- TASK TO COMPLETE -
Stopping right after the line with "This screenshot has height=537, width=640.", please reproduce the material below exactly from its first line.

*** Begin section ***

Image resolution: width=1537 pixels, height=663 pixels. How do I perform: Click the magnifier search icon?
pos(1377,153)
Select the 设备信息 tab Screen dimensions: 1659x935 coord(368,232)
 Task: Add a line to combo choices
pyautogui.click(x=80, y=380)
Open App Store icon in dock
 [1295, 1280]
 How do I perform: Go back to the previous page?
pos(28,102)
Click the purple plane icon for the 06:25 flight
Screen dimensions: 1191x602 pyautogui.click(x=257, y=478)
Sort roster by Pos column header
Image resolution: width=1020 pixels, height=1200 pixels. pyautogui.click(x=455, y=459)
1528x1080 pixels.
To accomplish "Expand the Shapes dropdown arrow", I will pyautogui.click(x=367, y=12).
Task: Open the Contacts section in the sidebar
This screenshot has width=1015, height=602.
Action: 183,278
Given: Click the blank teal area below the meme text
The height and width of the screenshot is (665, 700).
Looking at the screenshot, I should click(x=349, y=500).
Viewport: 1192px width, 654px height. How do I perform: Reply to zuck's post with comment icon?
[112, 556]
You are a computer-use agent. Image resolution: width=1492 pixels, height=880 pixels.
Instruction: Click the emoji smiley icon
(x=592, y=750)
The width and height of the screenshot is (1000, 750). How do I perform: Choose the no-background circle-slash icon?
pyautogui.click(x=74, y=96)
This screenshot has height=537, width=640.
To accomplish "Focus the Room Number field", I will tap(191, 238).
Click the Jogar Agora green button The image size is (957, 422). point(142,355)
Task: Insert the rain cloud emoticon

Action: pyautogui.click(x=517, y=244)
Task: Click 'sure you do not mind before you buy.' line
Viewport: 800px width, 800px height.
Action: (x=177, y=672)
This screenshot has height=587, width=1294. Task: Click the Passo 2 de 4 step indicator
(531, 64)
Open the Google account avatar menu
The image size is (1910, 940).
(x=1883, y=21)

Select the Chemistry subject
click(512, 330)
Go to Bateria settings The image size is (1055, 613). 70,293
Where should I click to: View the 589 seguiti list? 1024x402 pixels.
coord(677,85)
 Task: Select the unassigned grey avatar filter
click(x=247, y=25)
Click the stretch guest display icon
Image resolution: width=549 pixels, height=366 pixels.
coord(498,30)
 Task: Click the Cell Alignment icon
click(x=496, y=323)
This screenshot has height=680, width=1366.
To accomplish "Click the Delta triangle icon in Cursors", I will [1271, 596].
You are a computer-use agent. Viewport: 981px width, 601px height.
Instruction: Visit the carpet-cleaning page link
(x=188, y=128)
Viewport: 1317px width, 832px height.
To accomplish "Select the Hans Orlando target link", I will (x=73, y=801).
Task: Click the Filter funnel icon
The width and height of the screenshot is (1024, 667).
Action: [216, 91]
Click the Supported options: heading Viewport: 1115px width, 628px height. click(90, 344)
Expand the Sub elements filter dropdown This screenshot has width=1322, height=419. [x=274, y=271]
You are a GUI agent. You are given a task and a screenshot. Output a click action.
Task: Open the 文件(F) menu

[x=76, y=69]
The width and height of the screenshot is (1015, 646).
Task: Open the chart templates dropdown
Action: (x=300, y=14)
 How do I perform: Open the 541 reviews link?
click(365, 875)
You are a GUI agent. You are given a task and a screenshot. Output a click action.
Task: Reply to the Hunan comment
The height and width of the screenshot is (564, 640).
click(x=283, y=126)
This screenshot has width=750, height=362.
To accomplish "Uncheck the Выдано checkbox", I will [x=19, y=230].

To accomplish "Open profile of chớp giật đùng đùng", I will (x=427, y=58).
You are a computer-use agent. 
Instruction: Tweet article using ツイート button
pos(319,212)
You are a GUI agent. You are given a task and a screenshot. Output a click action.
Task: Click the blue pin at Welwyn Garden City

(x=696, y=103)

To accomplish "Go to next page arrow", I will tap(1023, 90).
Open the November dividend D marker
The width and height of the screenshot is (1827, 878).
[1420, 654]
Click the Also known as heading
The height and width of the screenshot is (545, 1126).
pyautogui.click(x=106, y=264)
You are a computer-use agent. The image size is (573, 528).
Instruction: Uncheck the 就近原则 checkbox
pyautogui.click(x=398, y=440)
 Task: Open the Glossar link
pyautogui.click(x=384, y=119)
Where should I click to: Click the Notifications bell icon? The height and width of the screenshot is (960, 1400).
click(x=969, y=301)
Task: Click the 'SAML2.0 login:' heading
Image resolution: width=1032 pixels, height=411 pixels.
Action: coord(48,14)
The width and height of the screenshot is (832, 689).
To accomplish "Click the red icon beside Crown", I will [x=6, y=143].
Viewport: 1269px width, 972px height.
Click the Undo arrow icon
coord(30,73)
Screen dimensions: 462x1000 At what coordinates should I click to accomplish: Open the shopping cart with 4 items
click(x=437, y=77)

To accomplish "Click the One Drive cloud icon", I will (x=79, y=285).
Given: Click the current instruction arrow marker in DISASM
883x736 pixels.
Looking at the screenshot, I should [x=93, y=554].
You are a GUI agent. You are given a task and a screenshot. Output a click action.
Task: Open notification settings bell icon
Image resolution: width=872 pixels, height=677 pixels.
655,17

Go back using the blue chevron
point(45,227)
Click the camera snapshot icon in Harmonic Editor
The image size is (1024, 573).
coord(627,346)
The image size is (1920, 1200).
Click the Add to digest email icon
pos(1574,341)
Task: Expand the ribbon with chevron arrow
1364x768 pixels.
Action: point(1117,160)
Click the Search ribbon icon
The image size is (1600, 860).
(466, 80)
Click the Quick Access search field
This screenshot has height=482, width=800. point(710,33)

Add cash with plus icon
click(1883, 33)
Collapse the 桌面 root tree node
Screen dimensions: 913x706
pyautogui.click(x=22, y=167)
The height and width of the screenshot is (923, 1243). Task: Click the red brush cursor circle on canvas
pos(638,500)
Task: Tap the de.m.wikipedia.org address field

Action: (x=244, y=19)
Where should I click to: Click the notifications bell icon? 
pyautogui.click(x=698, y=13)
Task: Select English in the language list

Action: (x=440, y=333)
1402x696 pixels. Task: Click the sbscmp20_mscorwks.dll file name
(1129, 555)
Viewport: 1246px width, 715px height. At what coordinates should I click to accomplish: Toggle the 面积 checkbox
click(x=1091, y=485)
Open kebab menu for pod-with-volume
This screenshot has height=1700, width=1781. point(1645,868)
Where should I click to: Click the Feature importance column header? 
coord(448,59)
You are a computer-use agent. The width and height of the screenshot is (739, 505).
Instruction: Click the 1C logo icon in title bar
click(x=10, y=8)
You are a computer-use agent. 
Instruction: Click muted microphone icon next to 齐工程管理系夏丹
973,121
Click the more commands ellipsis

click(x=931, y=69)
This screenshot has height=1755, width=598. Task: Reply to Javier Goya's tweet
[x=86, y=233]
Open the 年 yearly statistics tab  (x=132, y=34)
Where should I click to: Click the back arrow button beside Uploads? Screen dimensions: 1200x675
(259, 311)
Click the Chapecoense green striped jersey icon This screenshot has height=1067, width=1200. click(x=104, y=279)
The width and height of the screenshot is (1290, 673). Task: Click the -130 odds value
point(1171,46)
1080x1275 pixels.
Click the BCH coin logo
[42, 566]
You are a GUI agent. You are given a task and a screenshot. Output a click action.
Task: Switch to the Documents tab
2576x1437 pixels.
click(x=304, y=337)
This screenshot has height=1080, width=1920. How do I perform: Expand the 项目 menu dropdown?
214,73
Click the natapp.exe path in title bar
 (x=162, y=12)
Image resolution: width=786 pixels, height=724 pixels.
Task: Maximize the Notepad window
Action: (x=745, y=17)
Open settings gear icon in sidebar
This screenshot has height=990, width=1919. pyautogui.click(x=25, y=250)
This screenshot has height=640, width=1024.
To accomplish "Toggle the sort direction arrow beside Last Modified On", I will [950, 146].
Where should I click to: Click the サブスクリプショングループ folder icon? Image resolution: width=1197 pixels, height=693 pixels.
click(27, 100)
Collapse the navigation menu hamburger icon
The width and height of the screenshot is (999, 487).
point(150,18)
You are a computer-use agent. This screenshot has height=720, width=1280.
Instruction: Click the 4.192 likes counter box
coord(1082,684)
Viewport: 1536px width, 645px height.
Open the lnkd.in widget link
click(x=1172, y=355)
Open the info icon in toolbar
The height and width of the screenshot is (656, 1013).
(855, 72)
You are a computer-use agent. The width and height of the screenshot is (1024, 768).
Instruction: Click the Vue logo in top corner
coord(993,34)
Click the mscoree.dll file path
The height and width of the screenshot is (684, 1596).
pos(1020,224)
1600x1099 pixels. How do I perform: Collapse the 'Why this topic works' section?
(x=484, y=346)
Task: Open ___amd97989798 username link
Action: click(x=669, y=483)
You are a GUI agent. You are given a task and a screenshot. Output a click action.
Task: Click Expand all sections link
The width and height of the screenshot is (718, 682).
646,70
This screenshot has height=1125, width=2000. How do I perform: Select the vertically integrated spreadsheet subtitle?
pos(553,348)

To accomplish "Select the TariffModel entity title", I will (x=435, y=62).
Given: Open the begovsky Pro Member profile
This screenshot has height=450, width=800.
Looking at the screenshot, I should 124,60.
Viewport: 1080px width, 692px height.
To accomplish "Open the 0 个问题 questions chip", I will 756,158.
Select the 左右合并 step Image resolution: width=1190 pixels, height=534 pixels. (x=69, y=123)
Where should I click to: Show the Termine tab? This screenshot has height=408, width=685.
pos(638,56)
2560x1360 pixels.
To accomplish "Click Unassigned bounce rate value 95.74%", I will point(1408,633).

*** End section ***

- RESPONSE BOX -
Image resolution: width=1537 pixels, height=663 pixels. How do I perform: Click the magnifier search icon?
pos(1377,153)
Select the 设备信息 tab Screen dimensions: 1659x935 coord(368,232)
 Task: Add a line to combo choices
pyautogui.click(x=80, y=380)
Open App Store icon in dock
 [1295, 1280]
 How do I perform: Go back to the previous page?
pos(28,102)
Click the purple plane icon for the 06:25 flight
Screen dimensions: 1191x602 pyautogui.click(x=257, y=478)
Sort roster by Pos column header
Image resolution: width=1020 pixels, height=1200 pixels. pyautogui.click(x=455, y=459)
1528x1080 pixels.
To accomplish "Expand the Shapes dropdown arrow", I will pyautogui.click(x=367, y=12).
Task: Open the Contacts section in the sidebar
This screenshot has width=1015, height=602.
Action: 183,278
Given: Click the blank teal area below the meme text
The height and width of the screenshot is (665, 700).
Looking at the screenshot, I should click(x=349, y=500).
Viewport: 1192px width, 654px height. How do I perform: Reply to zuck's post with comment icon?
[112, 556]
You are a computer-use agent. Image resolution: width=1492 pixels, height=880 pixels.
Instruction: Click the emoji smiley icon
(x=592, y=750)
The width and height of the screenshot is (1000, 750). How do I perform: Choose the no-background circle-slash icon?
pyautogui.click(x=74, y=96)
This screenshot has height=537, width=640.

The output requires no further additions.